In December 2015, the Senate Democrats offered a bill to give the Attorney General the power to deny the sale of a firearm or an explosive “to a known or suspected terrorist.”  Critics of the whole watch list thing point out that inclusion on the list is an administrative decision, while there is virtually no way to appeal against the decision.  The Republicans countered with a bill to delay sale for 72 hours to enable the FBI to investigate the purchaser.  Neither bill mustered a majority.

Had the Democrats’ bill passed, Omar Mateen would still have been able to purchase the weapons that he used in the Orlando massacre.  On the one hand, “suspects” are investigated by the FBI.  If the FBI concludes that they are not a current threat, then they are removed from the list of people banned from purchasing firearms or explosives.  On the other hand, there is a more or less “black market” for guns to be had on the internet from private dealers.

Perhaps long experience with the ineffectiveness of government regulation explains why Republican support for tighter gun laws fell from 55 percent in March 2000 to 26 percent in July 2015.  In any case, in states with Republican majorities in the legislature, mass shootings actually are followed by a loosening of gun laws.[3]  Conservatives throw up a smokescreen of rationalizations when their real concern is that liberals will try to disarm the country.[4]

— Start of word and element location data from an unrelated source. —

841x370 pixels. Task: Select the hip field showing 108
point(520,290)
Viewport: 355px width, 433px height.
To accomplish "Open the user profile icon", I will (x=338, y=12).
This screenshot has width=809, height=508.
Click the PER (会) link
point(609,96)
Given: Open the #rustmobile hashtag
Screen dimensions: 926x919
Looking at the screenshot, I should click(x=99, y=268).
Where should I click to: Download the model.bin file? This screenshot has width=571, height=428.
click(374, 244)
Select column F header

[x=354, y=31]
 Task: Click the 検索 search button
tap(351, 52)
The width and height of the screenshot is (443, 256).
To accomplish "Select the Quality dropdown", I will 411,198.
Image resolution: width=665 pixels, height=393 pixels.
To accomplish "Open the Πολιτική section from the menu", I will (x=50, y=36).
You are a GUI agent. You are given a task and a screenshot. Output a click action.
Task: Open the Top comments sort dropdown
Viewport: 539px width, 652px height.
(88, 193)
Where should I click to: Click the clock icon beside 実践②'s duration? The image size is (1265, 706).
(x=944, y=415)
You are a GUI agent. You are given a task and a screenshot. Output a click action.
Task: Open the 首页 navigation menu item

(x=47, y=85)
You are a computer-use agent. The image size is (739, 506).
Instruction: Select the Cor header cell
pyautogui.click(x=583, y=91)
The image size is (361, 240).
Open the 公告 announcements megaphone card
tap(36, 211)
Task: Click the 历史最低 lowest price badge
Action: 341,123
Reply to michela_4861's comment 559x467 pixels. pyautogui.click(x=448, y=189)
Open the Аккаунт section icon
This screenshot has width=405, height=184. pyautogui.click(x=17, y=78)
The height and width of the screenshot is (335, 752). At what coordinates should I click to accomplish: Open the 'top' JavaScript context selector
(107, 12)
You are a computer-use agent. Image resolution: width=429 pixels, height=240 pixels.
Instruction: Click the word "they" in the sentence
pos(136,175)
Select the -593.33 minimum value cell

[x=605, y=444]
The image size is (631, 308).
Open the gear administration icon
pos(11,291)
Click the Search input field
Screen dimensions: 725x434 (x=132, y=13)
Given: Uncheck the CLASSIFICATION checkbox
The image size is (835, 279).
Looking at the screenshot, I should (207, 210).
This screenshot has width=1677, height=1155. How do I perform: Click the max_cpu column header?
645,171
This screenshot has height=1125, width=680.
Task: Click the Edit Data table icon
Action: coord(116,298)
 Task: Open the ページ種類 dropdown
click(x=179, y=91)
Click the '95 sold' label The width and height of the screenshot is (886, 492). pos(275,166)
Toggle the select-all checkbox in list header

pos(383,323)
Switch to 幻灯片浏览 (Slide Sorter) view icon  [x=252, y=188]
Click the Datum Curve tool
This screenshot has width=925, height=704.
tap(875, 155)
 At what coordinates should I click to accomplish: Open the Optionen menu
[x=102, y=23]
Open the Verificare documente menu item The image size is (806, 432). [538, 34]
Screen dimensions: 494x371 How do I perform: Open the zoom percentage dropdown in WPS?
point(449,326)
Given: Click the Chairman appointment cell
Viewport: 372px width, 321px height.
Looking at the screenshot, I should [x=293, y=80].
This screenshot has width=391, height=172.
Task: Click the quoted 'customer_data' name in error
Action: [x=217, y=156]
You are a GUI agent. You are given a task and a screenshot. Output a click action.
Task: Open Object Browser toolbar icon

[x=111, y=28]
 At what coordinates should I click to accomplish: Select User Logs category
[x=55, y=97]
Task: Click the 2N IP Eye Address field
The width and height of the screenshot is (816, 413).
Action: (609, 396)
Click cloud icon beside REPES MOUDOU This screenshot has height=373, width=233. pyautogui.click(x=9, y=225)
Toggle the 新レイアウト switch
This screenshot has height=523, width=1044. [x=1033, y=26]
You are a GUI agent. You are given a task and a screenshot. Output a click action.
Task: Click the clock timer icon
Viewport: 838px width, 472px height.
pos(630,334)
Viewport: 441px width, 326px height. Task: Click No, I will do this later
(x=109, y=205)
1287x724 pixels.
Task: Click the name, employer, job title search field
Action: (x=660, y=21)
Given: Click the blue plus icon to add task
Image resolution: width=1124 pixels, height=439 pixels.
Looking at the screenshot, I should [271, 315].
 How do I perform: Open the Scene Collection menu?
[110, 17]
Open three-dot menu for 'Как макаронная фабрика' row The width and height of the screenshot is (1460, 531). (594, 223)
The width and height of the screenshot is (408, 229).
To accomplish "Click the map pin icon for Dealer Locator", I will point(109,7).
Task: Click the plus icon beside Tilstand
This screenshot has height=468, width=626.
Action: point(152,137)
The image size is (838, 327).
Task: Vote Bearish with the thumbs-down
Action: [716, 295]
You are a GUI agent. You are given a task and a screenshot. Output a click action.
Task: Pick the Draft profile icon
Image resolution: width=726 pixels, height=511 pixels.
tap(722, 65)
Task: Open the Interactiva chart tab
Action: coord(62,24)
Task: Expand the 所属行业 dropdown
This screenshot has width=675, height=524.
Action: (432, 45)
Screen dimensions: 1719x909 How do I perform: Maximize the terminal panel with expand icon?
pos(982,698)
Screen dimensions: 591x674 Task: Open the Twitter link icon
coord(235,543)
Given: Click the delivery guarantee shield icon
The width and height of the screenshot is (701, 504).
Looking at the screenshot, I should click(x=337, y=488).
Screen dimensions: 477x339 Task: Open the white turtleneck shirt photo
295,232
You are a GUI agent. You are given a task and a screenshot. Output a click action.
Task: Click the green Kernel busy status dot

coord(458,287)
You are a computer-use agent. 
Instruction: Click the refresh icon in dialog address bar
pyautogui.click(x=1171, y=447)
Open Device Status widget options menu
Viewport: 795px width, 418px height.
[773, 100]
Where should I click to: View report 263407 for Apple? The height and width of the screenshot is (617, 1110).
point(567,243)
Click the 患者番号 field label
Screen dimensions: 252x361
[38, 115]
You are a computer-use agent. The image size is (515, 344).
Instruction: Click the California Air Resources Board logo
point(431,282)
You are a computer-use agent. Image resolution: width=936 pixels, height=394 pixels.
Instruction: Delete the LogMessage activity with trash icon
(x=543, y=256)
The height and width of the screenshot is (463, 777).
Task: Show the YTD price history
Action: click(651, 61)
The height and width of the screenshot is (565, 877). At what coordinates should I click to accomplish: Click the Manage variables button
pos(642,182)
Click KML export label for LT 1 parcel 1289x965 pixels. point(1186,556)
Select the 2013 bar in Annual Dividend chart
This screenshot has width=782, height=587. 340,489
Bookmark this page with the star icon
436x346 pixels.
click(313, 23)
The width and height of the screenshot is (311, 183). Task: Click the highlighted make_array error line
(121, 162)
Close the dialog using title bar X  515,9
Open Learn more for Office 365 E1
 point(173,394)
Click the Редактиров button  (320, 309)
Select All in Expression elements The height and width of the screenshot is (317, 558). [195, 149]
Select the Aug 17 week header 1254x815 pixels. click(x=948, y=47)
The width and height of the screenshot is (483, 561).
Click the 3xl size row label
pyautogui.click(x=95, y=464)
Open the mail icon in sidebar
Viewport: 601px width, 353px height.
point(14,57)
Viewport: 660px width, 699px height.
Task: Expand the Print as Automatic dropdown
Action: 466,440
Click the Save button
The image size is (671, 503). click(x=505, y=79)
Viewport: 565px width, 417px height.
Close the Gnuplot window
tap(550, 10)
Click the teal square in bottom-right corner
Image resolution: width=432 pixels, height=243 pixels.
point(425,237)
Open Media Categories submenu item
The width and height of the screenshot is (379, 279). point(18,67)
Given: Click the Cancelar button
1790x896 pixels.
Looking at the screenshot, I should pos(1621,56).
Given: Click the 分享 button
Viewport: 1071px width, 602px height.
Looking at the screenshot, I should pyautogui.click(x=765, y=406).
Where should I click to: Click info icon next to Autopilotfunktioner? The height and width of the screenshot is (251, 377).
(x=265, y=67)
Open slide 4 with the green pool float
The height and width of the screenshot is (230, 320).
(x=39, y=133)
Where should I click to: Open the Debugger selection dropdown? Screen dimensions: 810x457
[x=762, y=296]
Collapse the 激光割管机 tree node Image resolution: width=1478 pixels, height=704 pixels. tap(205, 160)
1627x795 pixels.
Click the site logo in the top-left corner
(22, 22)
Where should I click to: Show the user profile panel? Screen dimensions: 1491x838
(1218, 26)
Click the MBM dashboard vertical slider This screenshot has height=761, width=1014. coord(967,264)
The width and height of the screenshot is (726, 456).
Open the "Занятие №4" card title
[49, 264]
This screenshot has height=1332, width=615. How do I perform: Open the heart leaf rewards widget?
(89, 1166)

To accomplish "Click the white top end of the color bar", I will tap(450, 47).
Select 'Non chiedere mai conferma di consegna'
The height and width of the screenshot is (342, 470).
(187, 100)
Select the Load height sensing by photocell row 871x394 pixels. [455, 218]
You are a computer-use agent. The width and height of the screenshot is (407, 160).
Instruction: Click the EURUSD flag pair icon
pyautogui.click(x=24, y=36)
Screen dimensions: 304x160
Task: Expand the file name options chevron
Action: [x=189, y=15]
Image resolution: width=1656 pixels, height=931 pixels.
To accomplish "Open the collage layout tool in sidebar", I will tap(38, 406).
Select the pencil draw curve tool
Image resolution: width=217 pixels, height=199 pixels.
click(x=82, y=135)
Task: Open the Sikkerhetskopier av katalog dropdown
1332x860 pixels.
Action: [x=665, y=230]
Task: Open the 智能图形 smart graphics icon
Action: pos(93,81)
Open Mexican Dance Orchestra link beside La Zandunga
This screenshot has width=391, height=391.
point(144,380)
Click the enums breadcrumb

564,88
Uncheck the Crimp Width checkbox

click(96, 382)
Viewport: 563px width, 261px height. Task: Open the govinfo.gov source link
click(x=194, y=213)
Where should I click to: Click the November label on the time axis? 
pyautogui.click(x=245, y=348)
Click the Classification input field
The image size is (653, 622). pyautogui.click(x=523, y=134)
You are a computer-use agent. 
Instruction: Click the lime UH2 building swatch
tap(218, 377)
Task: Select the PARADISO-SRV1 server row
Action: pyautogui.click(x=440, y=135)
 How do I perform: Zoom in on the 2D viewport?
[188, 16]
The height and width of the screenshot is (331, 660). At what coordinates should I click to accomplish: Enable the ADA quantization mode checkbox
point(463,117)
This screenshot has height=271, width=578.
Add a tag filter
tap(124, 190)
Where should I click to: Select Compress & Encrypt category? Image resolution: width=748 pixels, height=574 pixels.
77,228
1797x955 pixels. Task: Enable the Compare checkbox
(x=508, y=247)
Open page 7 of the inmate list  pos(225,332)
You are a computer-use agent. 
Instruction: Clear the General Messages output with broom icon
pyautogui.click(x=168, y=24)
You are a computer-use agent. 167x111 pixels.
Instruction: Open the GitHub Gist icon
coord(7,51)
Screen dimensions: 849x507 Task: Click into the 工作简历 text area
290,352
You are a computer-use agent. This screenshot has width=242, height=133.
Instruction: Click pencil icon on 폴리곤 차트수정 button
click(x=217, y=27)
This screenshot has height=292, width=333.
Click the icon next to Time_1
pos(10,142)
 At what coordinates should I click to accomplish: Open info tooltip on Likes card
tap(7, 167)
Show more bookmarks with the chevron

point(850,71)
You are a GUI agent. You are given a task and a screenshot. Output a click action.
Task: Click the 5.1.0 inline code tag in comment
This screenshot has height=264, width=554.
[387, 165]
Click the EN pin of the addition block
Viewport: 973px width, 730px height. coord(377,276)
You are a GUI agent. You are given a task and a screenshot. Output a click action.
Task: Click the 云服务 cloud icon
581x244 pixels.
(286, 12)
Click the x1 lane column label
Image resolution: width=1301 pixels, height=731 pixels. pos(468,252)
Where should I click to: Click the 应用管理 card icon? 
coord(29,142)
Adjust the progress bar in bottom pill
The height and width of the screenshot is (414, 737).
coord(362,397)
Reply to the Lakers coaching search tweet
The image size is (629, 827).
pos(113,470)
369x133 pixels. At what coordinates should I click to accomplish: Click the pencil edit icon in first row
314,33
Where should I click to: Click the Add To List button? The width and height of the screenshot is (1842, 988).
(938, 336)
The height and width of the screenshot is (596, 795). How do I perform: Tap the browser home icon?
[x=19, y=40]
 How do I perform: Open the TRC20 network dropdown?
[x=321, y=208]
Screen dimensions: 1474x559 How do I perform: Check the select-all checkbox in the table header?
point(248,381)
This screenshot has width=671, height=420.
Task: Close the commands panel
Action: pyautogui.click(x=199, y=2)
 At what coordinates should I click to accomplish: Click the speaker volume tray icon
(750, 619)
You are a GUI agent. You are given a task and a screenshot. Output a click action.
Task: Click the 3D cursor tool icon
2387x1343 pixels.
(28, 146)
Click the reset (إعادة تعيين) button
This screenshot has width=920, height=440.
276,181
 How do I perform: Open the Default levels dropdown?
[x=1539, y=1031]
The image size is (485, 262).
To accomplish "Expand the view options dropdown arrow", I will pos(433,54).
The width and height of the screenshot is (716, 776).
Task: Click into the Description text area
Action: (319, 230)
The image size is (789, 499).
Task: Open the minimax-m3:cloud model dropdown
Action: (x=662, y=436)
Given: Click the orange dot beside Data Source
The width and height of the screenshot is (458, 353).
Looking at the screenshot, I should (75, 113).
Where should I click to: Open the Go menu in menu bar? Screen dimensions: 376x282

One of the sources of the bitter partisanship that has disabled American democracy is revealed in a comment in a New York Times article.  “The “legislation does not specifically require that someone be named on a particular watch list to be considered a known terrorist or a suspect, so it is possible that Mr. Mateen could have been flagged under other procedures implemented by the attorney  general.”  Yes, yes, yes, the Justice Department says that this means that people once on a watch list and subsequently removed could still be banned.  However, what springs to mind in this post-Patriot Act/post-Snowden age is that an endlessly expanding list of people not allowed to buy guns will be created by presidential ukase.  Like work permits for illegal immigrants.  Like the assertion that the War Powers Act does not apply in Libya.

[1] Alicia Parlapiano, “How Terror Suspects Buy Guns—and How They Still Could, Even With a Ban,” NYT, 16 June 2016.

[2] See an over the top account in https://en.wikipedia.org/wiki/Fred_Hampton

[3] Neil Irwin, “After Mass Shootings, It’s Often Easier to Buy a Gun,” NYT, 16 June 2016.

[4] Yet national disarmament—as in Britain or Australia—is the only real means to reduce gun deaths.  The president needs to speak the truth, rather than run from it.  Same goes for drugs, taxes in the middle classes, and a carbon tax.